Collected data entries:
++++
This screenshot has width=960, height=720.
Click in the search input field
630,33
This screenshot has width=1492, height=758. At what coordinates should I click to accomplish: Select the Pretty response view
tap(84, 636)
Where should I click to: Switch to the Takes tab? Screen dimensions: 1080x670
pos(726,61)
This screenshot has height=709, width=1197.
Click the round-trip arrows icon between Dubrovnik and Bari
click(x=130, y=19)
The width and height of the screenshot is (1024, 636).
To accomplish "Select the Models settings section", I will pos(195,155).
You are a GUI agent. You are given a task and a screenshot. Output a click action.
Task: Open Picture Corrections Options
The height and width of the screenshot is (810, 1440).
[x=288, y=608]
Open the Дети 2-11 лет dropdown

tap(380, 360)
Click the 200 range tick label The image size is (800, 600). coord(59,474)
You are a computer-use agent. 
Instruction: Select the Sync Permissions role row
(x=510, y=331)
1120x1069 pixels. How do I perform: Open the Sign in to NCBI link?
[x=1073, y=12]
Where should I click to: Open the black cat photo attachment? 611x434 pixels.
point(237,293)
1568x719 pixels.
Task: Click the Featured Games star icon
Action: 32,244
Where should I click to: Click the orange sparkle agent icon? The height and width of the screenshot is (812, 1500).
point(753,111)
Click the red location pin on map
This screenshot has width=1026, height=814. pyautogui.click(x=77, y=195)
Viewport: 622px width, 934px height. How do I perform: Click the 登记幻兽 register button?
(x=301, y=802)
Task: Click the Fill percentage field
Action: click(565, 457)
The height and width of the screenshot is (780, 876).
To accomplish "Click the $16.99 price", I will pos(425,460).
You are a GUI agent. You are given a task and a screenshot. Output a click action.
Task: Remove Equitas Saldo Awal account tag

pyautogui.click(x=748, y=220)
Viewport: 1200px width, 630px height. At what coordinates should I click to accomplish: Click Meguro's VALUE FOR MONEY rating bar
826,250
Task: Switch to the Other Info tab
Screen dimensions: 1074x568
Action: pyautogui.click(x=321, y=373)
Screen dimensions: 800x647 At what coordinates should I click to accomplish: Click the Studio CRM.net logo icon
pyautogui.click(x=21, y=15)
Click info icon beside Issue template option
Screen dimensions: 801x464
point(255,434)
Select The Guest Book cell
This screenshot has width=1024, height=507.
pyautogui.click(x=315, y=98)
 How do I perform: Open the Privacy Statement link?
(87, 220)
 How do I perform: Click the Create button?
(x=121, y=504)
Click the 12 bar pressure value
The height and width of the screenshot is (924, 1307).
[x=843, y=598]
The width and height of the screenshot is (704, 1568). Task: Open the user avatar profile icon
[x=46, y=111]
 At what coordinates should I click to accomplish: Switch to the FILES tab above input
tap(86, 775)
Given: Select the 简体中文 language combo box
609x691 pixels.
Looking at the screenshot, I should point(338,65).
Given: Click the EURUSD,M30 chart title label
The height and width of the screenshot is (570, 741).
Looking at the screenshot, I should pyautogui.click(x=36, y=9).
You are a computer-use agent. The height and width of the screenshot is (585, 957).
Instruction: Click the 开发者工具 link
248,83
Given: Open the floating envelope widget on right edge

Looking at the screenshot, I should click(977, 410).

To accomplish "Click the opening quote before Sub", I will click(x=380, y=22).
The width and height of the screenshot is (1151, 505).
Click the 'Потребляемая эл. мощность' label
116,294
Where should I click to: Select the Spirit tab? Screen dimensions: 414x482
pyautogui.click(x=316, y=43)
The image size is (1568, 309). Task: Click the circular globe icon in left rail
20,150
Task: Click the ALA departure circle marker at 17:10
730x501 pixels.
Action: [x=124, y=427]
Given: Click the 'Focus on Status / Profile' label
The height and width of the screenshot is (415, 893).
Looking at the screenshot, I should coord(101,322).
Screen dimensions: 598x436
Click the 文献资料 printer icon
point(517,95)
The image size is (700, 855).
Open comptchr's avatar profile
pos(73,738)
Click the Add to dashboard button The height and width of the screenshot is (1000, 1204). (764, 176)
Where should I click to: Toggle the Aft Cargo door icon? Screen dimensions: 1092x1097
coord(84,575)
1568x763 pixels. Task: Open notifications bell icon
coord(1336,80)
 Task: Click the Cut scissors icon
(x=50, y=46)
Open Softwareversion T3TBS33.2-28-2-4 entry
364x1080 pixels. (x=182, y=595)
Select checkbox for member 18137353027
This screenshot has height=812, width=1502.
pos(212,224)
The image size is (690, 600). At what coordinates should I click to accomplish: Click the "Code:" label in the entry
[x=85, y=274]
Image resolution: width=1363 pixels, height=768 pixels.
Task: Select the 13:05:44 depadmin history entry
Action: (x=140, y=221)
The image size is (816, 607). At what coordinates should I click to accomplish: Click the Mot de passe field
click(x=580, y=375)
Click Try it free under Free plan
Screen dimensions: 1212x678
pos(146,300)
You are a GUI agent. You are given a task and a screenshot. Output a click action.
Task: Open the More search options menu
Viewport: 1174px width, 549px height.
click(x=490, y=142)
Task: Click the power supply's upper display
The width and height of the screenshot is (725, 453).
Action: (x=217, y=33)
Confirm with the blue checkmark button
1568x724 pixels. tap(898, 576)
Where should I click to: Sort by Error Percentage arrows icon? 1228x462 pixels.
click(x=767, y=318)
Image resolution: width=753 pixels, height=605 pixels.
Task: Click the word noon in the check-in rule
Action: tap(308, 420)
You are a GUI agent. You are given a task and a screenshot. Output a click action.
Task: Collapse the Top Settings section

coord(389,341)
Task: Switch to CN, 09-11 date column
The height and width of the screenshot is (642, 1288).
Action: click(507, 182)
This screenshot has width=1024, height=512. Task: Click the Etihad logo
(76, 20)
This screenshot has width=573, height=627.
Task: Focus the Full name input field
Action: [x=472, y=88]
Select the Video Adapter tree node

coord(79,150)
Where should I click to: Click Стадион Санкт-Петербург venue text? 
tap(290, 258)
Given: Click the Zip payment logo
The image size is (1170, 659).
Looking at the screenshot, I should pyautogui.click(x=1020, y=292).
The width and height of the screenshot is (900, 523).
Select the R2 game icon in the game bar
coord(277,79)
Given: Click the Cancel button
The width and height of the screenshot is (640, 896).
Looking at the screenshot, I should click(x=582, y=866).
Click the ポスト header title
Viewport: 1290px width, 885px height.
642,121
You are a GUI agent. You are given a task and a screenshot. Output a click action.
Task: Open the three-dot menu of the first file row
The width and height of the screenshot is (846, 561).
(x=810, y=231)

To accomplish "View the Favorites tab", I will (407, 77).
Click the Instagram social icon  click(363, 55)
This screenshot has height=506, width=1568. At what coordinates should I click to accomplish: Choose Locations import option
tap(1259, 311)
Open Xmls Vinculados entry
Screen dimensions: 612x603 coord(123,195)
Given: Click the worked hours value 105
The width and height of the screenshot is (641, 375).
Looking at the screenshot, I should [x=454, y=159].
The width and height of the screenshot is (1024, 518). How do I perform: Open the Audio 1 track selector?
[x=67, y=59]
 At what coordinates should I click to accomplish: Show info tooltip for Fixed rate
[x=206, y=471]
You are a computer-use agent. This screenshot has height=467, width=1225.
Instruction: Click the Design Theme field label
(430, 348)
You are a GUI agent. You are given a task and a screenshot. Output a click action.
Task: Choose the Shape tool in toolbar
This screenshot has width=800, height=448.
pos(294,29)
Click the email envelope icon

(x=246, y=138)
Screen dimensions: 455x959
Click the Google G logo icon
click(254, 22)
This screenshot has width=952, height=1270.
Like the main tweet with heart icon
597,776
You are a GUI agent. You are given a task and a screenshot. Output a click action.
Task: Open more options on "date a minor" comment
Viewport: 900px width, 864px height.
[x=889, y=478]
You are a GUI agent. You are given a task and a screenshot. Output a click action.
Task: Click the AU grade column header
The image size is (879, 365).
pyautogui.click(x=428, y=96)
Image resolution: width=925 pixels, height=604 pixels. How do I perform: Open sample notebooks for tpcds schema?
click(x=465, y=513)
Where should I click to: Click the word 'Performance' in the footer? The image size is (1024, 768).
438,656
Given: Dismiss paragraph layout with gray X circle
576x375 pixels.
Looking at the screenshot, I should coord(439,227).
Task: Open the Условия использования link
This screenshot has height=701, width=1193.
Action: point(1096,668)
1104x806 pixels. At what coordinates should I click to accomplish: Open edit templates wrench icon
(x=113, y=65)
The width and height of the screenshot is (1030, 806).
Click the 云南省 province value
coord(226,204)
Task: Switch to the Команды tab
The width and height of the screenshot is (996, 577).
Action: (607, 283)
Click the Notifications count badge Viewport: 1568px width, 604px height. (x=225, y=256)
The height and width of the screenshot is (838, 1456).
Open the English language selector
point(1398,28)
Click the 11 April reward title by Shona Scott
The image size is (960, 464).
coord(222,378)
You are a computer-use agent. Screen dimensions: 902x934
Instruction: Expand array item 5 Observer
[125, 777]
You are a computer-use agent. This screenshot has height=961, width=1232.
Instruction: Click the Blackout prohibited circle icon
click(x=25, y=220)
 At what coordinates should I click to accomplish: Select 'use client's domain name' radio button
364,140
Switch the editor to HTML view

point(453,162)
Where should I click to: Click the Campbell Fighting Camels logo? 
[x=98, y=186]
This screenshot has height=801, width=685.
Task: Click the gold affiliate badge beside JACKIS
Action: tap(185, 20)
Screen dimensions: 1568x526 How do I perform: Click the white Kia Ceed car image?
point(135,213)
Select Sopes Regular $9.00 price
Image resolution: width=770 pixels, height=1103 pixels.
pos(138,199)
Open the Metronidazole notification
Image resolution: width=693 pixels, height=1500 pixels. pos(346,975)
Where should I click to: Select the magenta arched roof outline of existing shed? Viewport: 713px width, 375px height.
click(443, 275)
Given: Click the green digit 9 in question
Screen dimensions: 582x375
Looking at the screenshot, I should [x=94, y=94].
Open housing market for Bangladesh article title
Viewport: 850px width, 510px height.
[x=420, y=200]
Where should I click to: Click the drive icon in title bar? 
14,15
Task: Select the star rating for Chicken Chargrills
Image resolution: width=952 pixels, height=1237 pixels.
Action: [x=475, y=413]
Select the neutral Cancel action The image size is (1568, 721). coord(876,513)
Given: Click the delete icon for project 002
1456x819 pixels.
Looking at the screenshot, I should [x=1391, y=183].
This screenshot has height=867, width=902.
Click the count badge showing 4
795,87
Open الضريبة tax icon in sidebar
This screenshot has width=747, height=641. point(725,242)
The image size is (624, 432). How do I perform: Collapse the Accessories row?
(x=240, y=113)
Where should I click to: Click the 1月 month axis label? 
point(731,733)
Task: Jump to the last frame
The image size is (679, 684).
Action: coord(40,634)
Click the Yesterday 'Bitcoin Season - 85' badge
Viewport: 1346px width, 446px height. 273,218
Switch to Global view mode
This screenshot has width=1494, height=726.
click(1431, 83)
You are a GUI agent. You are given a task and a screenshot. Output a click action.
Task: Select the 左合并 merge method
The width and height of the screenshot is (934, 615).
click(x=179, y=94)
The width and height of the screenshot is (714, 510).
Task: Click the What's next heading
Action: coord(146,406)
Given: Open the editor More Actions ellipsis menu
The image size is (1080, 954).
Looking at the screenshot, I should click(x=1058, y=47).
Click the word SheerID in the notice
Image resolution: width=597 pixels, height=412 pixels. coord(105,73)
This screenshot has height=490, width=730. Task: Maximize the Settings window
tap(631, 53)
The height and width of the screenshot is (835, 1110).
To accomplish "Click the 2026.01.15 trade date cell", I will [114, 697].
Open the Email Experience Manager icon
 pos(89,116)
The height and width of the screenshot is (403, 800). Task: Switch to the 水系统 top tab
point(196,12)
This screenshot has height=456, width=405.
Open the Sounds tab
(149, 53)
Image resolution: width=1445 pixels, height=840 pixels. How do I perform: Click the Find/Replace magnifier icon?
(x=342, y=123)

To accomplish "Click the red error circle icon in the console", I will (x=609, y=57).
++++
== TASK ITEM ==
From the line holding "The image size is (960, 464)." to the line holding "Select Sopes Regular $9.00 price", inclusive, restate each line above exactly as written.

== COMPLETED TASK ==
The image size is (960, 464).
coord(222,378)
You are a computer-use agent. Screen dimensions: 902x934
Instruction: Expand array item 5 Observer
[125, 777]
You are a computer-use agent. This screenshot has height=961, width=1232.
Instruction: Click the Blackout prohibited circle icon
click(x=25, y=220)
 At what coordinates should I click to accomplish: Select 'use client's domain name' radio button
364,140
Switch the editor to HTML view

point(453,162)
Where should I click to: Click the Campbell Fighting Camels logo? 
[x=98, y=186]
This screenshot has height=801, width=685.
Task: Click the gold affiliate badge beside JACKIS
Action: tap(185, 20)
Screen dimensions: 1568x526 How do I perform: Click the white Kia Ceed car image?
point(135,213)
Select Sopes Regular $9.00 price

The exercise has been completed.